WHAT IS REQUIRED. Report how many lines in the records below contain the string "size", treating uppercase and lowercase letters as different, and give only that number.
┌─ AVAILABLE RECORDS
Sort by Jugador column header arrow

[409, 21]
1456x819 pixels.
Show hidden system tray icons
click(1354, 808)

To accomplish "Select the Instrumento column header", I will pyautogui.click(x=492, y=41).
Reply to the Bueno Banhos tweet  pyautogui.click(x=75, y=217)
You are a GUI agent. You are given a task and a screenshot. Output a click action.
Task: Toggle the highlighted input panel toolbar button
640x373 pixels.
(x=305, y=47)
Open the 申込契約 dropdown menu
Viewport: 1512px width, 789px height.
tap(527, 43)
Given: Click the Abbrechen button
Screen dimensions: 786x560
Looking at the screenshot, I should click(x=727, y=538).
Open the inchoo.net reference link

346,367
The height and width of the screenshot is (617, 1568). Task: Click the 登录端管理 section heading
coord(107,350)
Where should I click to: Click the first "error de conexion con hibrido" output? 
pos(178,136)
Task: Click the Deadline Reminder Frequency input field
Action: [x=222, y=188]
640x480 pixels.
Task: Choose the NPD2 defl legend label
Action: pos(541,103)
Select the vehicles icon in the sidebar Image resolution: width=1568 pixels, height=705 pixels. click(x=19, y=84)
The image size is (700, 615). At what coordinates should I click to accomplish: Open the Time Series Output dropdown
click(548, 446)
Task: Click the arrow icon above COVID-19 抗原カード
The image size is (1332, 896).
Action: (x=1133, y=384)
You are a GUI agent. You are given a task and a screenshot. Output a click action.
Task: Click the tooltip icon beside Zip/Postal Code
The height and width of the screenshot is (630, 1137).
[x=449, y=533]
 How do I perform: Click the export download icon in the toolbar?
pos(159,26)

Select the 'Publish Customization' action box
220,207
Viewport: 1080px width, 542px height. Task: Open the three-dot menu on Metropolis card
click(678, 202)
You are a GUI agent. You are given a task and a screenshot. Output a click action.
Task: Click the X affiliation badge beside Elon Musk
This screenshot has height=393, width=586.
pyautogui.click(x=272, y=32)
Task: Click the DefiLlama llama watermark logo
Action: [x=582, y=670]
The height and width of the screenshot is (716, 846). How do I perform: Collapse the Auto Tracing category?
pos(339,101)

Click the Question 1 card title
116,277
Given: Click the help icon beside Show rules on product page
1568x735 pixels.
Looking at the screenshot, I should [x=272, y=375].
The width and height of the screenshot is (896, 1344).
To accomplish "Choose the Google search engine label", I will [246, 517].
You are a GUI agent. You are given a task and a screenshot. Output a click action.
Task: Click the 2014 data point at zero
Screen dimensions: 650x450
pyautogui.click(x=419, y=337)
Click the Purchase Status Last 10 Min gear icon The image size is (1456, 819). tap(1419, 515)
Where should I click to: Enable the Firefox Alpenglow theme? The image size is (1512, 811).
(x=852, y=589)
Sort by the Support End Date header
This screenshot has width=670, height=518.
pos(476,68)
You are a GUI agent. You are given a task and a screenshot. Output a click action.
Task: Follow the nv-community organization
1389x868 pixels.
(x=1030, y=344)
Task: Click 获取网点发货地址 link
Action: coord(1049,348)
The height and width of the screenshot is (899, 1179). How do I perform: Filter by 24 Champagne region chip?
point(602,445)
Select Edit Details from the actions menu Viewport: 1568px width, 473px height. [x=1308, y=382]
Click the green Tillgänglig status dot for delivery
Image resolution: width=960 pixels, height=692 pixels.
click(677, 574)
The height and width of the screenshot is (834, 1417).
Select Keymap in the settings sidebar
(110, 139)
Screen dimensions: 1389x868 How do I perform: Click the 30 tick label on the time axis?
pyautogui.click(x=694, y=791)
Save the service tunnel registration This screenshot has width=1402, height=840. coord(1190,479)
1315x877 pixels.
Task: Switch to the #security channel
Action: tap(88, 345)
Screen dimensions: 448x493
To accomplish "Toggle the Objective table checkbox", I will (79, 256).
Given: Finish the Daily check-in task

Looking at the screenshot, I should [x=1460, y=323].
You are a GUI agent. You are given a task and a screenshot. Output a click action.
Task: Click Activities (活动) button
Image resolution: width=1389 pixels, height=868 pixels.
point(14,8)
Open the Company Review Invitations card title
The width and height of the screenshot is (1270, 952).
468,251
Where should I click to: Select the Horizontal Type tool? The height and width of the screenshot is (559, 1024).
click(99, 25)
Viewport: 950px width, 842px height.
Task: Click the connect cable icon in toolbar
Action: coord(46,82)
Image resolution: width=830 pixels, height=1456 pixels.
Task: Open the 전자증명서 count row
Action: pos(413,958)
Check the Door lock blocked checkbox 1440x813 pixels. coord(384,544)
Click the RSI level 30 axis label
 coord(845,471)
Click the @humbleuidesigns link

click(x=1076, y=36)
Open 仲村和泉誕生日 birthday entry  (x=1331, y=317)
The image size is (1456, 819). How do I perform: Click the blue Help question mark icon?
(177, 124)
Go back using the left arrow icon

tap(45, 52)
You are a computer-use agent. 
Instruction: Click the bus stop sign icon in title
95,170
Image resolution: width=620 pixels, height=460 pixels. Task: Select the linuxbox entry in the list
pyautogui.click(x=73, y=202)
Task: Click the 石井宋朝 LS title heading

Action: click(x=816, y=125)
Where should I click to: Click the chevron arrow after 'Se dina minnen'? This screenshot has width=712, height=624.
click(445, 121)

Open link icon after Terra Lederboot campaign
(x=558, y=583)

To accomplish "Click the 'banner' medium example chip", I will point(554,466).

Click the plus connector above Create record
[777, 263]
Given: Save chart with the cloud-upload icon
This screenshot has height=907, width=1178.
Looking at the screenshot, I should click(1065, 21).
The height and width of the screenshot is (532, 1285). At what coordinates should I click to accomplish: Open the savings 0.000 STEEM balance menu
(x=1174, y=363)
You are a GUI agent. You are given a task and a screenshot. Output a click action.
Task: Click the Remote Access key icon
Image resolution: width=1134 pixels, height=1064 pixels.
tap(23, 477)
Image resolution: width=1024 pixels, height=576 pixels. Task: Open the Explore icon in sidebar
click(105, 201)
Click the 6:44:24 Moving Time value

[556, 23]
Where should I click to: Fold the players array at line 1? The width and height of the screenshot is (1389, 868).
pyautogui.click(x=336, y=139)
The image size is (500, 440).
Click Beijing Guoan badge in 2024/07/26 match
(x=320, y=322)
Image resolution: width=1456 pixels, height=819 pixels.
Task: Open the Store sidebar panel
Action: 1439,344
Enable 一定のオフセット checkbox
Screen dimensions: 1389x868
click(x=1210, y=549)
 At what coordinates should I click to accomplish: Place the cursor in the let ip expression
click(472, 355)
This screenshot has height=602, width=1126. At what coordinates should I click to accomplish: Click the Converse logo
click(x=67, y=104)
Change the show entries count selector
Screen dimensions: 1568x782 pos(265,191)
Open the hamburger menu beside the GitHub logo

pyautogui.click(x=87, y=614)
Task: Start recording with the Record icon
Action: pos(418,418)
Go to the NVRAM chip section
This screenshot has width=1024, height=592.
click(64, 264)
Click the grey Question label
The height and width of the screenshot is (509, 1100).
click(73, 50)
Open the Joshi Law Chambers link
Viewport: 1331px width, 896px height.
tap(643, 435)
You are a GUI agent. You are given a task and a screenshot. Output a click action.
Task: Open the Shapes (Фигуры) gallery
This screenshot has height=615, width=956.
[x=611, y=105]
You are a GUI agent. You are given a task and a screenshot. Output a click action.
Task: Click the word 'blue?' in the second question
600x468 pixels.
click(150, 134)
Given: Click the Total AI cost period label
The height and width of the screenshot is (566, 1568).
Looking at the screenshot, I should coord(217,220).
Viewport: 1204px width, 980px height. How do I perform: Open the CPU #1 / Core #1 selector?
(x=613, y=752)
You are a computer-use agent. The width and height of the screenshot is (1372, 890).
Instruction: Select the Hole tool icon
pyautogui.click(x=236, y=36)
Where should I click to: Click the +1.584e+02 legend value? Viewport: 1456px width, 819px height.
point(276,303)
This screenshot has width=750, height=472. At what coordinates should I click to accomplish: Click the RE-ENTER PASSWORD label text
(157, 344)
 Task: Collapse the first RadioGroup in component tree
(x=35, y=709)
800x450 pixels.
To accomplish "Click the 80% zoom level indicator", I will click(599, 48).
└─
TASK SOLUTION. 6